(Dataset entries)
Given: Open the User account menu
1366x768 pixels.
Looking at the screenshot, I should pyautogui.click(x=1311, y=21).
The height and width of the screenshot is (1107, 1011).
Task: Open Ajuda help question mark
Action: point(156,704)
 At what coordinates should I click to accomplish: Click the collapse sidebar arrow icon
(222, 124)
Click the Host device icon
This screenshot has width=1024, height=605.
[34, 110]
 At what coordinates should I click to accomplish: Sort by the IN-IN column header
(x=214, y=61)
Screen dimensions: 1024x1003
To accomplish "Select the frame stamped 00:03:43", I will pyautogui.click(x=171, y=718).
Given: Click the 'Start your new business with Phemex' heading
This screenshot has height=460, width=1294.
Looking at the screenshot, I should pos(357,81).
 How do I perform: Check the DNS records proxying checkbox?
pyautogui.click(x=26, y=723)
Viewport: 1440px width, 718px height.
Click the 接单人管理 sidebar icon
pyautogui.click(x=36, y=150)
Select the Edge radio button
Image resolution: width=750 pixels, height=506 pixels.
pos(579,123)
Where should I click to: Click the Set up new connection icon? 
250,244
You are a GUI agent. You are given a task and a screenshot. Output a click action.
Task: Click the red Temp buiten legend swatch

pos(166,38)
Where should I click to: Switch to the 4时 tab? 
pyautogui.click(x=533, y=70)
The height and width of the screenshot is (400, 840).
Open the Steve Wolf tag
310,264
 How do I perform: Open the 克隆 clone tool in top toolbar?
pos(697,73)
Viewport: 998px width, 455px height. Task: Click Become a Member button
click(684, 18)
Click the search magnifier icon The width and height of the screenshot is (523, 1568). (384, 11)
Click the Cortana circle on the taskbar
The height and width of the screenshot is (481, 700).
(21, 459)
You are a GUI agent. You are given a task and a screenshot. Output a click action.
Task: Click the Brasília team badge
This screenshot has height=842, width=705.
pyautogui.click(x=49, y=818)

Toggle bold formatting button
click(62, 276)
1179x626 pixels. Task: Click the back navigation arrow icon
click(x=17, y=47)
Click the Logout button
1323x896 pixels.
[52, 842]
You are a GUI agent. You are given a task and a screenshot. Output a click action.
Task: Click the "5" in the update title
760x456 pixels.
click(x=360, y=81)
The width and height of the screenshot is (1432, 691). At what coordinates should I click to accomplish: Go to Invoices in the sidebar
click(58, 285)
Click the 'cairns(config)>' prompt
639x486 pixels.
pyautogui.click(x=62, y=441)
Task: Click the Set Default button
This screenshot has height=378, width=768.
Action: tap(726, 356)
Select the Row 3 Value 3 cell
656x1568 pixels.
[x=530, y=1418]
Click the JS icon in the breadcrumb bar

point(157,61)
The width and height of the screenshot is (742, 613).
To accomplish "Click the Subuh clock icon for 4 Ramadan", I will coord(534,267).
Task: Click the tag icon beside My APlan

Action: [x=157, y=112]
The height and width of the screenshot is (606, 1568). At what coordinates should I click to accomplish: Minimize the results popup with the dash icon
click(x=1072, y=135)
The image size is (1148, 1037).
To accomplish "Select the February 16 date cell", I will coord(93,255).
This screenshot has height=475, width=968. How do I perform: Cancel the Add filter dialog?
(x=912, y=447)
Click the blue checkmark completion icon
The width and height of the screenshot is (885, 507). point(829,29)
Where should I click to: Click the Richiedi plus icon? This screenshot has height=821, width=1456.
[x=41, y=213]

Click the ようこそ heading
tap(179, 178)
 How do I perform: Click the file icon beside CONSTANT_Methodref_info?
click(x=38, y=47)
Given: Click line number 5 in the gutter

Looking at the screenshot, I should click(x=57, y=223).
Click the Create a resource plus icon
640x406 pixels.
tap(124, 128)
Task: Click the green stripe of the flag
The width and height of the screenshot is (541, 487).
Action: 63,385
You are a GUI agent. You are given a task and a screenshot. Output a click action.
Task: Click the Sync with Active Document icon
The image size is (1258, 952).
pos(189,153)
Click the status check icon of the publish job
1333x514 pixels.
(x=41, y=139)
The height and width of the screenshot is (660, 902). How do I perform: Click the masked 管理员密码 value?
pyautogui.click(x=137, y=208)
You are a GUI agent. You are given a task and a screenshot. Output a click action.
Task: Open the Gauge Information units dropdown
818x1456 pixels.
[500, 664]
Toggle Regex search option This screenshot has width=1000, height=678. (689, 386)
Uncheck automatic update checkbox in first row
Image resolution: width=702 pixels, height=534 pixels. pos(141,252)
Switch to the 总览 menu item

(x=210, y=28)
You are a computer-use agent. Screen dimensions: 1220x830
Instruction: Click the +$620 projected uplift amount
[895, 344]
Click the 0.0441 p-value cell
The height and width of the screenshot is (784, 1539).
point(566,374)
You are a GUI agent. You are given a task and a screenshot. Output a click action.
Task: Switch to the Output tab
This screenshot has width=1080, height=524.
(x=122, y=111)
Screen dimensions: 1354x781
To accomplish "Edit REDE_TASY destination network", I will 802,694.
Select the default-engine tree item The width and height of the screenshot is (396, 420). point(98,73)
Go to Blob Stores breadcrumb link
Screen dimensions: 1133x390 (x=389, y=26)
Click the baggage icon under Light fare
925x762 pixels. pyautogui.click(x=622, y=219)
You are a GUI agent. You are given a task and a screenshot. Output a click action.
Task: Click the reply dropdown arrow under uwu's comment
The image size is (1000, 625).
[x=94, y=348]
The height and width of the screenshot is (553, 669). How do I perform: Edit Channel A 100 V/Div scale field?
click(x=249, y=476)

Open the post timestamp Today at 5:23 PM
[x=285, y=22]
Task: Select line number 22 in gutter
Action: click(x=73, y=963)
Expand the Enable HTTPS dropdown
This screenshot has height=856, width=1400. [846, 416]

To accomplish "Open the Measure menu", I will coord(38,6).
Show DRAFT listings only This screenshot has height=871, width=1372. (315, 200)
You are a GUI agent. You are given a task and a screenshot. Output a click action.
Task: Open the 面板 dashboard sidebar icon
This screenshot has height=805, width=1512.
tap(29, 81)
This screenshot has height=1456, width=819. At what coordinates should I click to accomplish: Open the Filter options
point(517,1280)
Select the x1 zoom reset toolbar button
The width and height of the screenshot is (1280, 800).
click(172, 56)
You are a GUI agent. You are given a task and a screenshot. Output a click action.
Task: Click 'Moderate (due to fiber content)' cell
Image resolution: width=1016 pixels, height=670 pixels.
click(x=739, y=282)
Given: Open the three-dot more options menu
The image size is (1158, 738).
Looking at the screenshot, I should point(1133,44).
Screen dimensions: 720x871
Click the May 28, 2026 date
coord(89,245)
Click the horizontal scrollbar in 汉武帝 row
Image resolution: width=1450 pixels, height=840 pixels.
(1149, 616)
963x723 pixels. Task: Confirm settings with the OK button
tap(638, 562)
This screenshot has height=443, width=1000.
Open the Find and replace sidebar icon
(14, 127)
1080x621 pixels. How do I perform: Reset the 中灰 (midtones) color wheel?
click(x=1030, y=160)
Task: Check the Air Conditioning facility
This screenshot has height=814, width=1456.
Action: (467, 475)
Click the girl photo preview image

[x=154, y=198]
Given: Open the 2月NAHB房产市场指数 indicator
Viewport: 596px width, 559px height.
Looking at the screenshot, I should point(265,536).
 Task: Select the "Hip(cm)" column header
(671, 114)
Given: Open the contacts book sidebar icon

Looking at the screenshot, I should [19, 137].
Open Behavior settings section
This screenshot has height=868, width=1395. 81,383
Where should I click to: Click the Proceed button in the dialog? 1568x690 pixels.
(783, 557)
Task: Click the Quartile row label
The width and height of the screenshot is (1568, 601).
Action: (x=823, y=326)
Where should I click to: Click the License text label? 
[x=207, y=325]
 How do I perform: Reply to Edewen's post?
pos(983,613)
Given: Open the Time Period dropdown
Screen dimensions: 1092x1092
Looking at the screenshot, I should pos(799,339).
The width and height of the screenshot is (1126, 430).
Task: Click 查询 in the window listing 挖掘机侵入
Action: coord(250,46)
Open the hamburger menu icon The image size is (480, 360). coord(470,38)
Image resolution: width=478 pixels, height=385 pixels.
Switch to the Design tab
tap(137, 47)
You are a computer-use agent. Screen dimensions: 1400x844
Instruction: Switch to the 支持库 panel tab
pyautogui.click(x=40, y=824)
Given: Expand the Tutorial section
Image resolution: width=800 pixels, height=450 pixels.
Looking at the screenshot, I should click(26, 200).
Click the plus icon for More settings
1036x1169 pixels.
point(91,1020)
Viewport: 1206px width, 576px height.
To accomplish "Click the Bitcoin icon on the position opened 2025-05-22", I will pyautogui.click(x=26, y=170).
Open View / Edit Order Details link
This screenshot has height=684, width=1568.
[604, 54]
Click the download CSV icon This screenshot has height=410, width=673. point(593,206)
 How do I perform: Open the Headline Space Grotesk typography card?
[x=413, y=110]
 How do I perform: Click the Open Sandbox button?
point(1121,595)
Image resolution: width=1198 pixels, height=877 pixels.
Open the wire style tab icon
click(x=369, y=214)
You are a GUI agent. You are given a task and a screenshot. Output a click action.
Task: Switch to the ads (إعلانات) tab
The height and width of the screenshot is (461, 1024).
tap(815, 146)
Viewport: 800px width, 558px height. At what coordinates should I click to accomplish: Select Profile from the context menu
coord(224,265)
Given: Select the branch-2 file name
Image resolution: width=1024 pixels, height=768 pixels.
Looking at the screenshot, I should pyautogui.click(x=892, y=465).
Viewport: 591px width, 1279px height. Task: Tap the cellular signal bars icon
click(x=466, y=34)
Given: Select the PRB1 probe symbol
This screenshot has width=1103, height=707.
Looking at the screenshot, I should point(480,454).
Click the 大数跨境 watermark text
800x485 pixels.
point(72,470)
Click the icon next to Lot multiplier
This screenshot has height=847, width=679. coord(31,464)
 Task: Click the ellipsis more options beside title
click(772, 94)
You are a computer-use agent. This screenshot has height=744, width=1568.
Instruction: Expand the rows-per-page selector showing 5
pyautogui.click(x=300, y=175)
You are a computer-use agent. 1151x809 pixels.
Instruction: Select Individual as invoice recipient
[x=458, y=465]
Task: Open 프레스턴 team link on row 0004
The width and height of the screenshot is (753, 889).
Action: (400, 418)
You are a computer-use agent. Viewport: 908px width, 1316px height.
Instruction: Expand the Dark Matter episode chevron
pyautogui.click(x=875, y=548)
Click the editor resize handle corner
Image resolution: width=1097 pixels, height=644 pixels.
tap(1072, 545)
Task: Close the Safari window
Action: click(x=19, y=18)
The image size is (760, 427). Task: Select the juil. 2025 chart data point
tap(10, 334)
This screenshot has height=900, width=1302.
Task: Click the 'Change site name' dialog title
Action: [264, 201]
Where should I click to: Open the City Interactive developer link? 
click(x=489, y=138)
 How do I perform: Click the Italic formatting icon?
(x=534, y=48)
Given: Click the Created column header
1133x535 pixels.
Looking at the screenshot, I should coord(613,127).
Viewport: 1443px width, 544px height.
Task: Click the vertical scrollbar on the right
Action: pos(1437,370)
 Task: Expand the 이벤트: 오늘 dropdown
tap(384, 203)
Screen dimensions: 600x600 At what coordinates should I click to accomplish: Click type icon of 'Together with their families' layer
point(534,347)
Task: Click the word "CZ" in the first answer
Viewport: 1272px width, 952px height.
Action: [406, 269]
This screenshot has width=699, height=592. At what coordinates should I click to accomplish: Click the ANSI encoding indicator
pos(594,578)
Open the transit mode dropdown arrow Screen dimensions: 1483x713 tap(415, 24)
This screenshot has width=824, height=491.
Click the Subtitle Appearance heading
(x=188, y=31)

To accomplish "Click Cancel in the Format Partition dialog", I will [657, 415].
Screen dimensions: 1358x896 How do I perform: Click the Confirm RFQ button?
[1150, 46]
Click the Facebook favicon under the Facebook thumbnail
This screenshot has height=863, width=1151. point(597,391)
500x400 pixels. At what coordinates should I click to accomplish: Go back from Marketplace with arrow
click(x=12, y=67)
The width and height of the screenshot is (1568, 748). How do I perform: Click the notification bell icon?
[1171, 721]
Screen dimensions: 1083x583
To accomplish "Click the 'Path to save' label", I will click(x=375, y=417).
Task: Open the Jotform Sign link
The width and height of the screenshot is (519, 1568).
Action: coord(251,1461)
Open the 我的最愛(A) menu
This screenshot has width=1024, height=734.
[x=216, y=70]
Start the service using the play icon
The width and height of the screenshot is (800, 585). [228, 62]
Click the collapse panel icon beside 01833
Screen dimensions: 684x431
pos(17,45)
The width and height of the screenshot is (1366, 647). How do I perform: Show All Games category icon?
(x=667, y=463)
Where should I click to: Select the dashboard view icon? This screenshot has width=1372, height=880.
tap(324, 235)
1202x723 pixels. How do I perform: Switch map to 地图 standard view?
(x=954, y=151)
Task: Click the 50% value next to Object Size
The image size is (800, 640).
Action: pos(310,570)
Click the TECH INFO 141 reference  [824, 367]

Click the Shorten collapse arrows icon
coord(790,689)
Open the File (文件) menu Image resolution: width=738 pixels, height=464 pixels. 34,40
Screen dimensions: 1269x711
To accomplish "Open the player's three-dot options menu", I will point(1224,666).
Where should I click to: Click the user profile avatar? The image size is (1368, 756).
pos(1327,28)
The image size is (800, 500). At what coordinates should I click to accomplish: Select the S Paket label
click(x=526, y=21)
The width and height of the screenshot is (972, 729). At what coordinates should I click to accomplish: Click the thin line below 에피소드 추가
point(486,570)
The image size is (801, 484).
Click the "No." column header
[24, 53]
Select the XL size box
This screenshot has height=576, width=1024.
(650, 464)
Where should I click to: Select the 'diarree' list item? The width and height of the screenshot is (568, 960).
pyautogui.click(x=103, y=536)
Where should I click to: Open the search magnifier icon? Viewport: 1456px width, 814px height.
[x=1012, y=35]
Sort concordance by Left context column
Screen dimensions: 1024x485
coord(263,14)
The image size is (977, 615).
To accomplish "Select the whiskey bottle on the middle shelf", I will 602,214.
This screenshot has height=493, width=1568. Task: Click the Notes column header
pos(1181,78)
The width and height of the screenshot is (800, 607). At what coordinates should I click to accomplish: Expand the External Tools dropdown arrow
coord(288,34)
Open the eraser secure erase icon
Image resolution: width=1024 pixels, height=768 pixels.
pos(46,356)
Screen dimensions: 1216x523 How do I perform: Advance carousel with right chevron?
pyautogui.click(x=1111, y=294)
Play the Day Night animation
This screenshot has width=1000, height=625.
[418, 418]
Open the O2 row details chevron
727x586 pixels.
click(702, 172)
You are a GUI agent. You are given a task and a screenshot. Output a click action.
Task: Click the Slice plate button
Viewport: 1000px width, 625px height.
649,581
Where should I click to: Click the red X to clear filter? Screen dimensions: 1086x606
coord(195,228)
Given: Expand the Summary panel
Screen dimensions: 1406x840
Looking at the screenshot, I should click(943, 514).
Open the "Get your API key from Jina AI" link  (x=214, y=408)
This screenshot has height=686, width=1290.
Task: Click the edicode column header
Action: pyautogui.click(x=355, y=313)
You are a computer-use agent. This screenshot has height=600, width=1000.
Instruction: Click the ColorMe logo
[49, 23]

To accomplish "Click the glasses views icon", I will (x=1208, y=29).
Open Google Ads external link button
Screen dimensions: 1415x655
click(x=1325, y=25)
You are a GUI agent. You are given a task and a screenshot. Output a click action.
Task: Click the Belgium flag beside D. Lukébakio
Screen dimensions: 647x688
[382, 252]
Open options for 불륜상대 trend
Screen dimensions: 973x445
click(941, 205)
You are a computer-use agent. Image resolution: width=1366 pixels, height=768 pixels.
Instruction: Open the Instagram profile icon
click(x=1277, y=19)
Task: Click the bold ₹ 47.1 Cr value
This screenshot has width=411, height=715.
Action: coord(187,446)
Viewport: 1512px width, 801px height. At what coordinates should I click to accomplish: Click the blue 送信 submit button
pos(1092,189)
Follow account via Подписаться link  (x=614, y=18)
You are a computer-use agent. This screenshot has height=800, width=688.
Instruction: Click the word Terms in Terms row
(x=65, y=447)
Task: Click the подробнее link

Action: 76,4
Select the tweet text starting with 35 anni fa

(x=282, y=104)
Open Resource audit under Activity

Problem - All lines from the one that holds "Instruction: Click the word" to the end of the entries above must be transcribed exactly, both ends included, and no others.

Exercise response -
Instruction: Click the word Terms in Terms row
(x=65, y=447)
Task: Click the подробнее link

Action: 76,4
Select the tweet text starting with 35 anni fa

(x=282, y=104)
Open Resource audit under Activity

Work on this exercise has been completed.